▶ **Work order**
Each entry below is to be transcribed exactly.

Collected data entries
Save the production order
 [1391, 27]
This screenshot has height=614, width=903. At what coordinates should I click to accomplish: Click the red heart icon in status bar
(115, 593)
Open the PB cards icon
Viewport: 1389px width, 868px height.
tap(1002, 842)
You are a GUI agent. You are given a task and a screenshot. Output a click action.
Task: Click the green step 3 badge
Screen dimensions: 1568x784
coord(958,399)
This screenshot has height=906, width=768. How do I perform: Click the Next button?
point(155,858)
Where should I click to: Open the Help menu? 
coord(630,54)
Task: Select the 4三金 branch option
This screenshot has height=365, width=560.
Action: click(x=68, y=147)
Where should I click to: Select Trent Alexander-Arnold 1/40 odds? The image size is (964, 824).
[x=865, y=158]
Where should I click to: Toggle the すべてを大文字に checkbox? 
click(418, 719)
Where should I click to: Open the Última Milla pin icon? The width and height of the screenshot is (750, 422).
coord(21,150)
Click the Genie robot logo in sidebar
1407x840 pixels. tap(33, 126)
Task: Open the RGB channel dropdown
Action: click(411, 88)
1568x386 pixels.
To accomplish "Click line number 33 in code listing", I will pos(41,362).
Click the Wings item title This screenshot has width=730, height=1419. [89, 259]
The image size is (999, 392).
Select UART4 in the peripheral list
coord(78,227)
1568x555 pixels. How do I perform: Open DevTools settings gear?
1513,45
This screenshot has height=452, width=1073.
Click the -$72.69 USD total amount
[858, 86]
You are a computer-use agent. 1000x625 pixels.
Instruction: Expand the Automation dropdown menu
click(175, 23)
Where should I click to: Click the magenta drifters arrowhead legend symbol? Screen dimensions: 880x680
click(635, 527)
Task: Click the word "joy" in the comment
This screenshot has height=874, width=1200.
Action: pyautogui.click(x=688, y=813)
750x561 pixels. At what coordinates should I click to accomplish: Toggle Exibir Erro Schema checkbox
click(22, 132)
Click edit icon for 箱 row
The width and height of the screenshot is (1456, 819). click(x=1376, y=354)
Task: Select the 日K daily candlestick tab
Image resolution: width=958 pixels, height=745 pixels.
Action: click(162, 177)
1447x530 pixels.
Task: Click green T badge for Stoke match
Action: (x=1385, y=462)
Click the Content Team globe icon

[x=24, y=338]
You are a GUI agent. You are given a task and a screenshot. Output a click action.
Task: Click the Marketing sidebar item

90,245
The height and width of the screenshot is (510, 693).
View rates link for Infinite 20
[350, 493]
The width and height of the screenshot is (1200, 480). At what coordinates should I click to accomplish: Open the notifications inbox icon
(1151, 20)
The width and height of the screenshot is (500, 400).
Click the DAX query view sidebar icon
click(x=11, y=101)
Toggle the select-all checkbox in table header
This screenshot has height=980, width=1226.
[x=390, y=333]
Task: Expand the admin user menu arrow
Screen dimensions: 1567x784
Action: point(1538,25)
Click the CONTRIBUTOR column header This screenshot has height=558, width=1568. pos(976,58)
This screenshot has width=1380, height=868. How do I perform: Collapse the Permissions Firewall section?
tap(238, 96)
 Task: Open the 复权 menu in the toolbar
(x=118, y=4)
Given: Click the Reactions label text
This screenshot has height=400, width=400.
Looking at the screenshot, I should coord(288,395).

▶ **Output below**
Save the production order
 [1391, 27]
This screenshot has height=614, width=903. At what coordinates should I click to accomplish: Click the red heart icon in status bar
(115, 593)
Open the PB cards icon
Viewport: 1389px width, 868px height.
tap(1002, 842)
You are a GUI agent. You are given a task and a screenshot. Output a click action.
Task: Click the green step 3 badge
Screen dimensions: 1568x784
coord(958,399)
This screenshot has height=906, width=768. How do I perform: Click the Next button?
point(155,858)
Where should I click to: Open the Help menu? 
coord(630,54)
Task: Select the 4三金 branch option
This screenshot has height=365, width=560.
Action: click(x=68, y=147)
Where should I click to: Select Trent Alexander-Arnold 1/40 odds? The image size is (964, 824).
[x=865, y=158]
Where should I click to: Toggle the すべてを大文字に checkbox? 
click(418, 719)
Where should I click to: Open the Última Milla pin icon? The width and height of the screenshot is (750, 422).
coord(21,150)
Click the Genie robot logo in sidebar
1407x840 pixels. tap(33, 126)
Task: Open the RGB channel dropdown
Action: click(411, 88)
1568x386 pixels.
To accomplish "Click line number 33 in code listing", I will pos(41,362).
Click the Wings item title This screenshot has width=730, height=1419. [89, 259]
The image size is (999, 392).
Select UART4 in the peripheral list
coord(78,227)
1568x555 pixels. How do I perform: Open DevTools settings gear?
1513,45
This screenshot has height=452, width=1073.
Click the -$72.69 USD total amount
[858, 86]
You are a computer-use agent. 1000x625 pixels.
Instruction: Expand the Automation dropdown menu
click(175, 23)
Where should I click to: Click the magenta drifters arrowhead legend symbol? Screen dimensions: 880x680
click(635, 527)
Task: Click the word "joy" in the comment
This screenshot has height=874, width=1200.
Action: pyautogui.click(x=688, y=813)
750x561 pixels. At what coordinates should I click to accomplish: Toggle Exibir Erro Schema checkbox
click(22, 132)
Click edit icon for 箱 row
The width and height of the screenshot is (1456, 819). click(x=1376, y=354)
Task: Select the 日K daily candlestick tab
Image resolution: width=958 pixels, height=745 pixels.
Action: click(162, 177)
1447x530 pixels.
Task: Click green T badge for Stoke match
Action: (x=1385, y=462)
Click the Content Team globe icon

[x=24, y=338]
You are a GUI agent. You are given a task and a screenshot. Output a click action.
Task: Click the Marketing sidebar item

90,245
The height and width of the screenshot is (510, 693).
View rates link for Infinite 20
[350, 493]
The width and height of the screenshot is (1200, 480). At what coordinates should I click to accomplish: Open the notifications inbox icon
(1151, 20)
The width and height of the screenshot is (500, 400).
Click the DAX query view sidebar icon
click(x=11, y=101)
Toggle the select-all checkbox in table header
This screenshot has height=980, width=1226.
[x=390, y=333]
Task: Expand the admin user menu arrow
Screen dimensions: 1567x784
Action: point(1538,25)
Click the CONTRIBUTOR column header This screenshot has height=558, width=1568. pos(976,58)
This screenshot has width=1380, height=868. How do I perform: Collapse the Permissions Firewall section?
tap(238, 96)
 Task: Open the 复权 menu in the toolbar
(x=118, y=4)
Given: Click the Reactions label text
This screenshot has height=400, width=400.
Looking at the screenshot, I should coord(288,395).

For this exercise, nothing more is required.